Question

Verify the following identities.$$\cosh (x+y)=\cosh x \cosh y+\sinh x \sinh y$$

Answer

**step1 Recall the Definitions of Hyperbolic Functions**

To verify the identity, we will use the definitions of the hyperbolic cosine and hyperbolic sine functions in terms of exponential functions.

$$\cosh u = \frac{e^u + e^{-u}}{2}$$

$$\sinh u = \frac{e^u - e^{-u}}{2}$$

**step2 Expand the Right Hand Side (RHS) of the Identity**

Substitute the definitions from Step 1 into the Right Hand Side of the given identity, which is $$\cosh x \cosh y + \sinh x \sinh y$$.

$$\cosh x \cosh y + \sinh x \sinh y = \left(\frac{e^x + e^{-x}}{2}\right)\left(\frac{e^y + e^{-y}}{2}\right) + \left(\frac{e^x - e^{-x}}{2}\right)\left(\frac{e^y - e^{-y}}{2}\right)$$

Combine the two fractions by finding a common denominator, which is $$2 \times 2 = 4$$.

$$= \frac{(e^x + e^{-x})(e^y + e^{-y}) + (e^x - e^{-x})(e^y - e^{-y})}{4}$$

**step3 Simplify the Numerator**

Expand the products in the numerator:

$$(e^x + e^{-x})(e^y + e^{-y}) = e^x e^y + e^x e^{-y} + e^{-x} e^y + e^{-x} e^{-y}$$

$$(e^x - e^{-x})(e^y - e^{-y}) = e^x e^y - e^x e^{-y} - e^{-x} e^y + e^{-x} e^{-y}$$

Now, add these two expanded expressions together to get the full numerator:

$$ (e^x e^y + e^x e^{-y} + e^{-x} e^y + e^{-x} e^{-y}) + (e^x e^y - e^x e^{-y} - e^{-x} e^y + e^{-x} e^{-y}) $$

Notice that the terms $$e^x e^{-y}$$ and $$e^{-x} e^y$$ cancel each other out (one is positive, one is negative).

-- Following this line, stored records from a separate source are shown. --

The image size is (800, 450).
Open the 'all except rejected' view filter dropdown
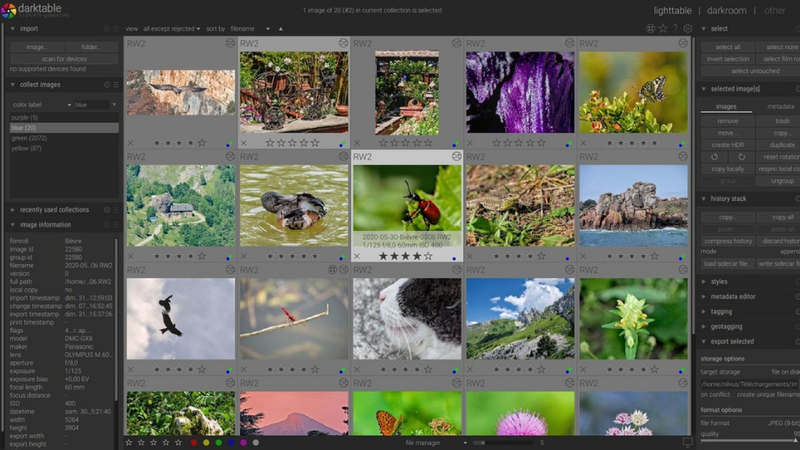coord(171,29)
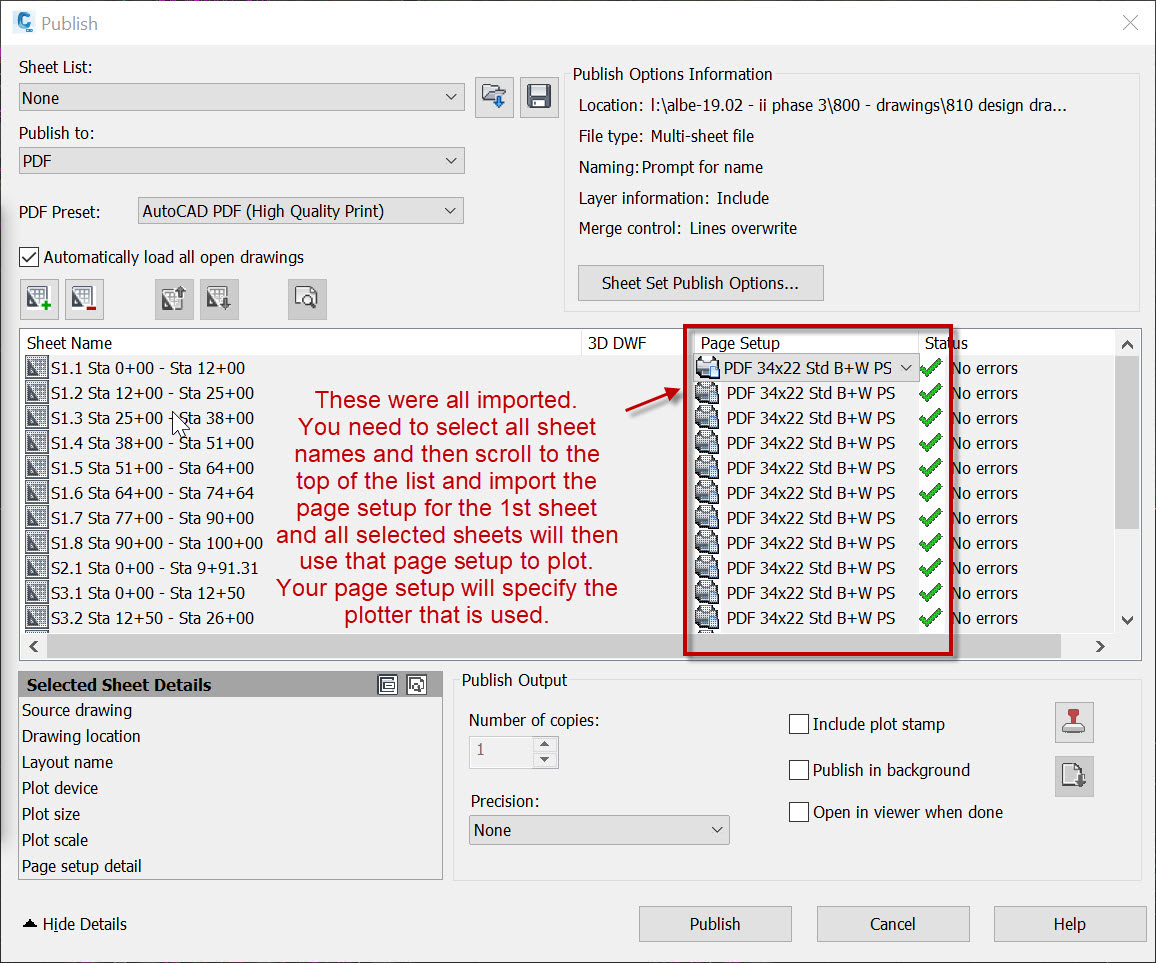Move selected sheet down in the list
This screenshot has width=1156, height=963.
pos(218,298)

$$ = e^x e^y + e^{-x} e^{-y} + e^x e^y + e^{-x} e^{-y} $$

Combine the like terms:

$$ = 2e^x e^y + 2e^{-x} e^{-y} $$

**step4 Substitute the Simplified Numerator Back into the RHS**

Substitute the simplified numerator from Step 3 back into the expression for the RHS from Step 2.

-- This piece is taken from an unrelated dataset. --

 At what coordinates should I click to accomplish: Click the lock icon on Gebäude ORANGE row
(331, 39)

$$ \cosh x \cosh y + \sinh x \sinh y = \frac{2e^x e^y + 2e^{-x} e^{-y}}{4} $$

Factor out 2 from the numerator and simplify the fraction.

$$ = \frac{2(e^x e^y + e^{-x} e^{-y})}{4} $$

$$ = \frac{e^x e^y + e^{-x} e^{-y}}{2} $$

Using the exponent rule $$a^m a^n = a^{m+n}$$, rewrite the terms in the numerator.

$$ = \frac{e^{x+y} + e^{-(x+y)}}{2} $$

**step5 Compare with the Left Hand Side (LHS)**

Recall the definition of $$\cosh(x+y)$$ from Step 1, replacing $$u$$ with $$(x+y)$$.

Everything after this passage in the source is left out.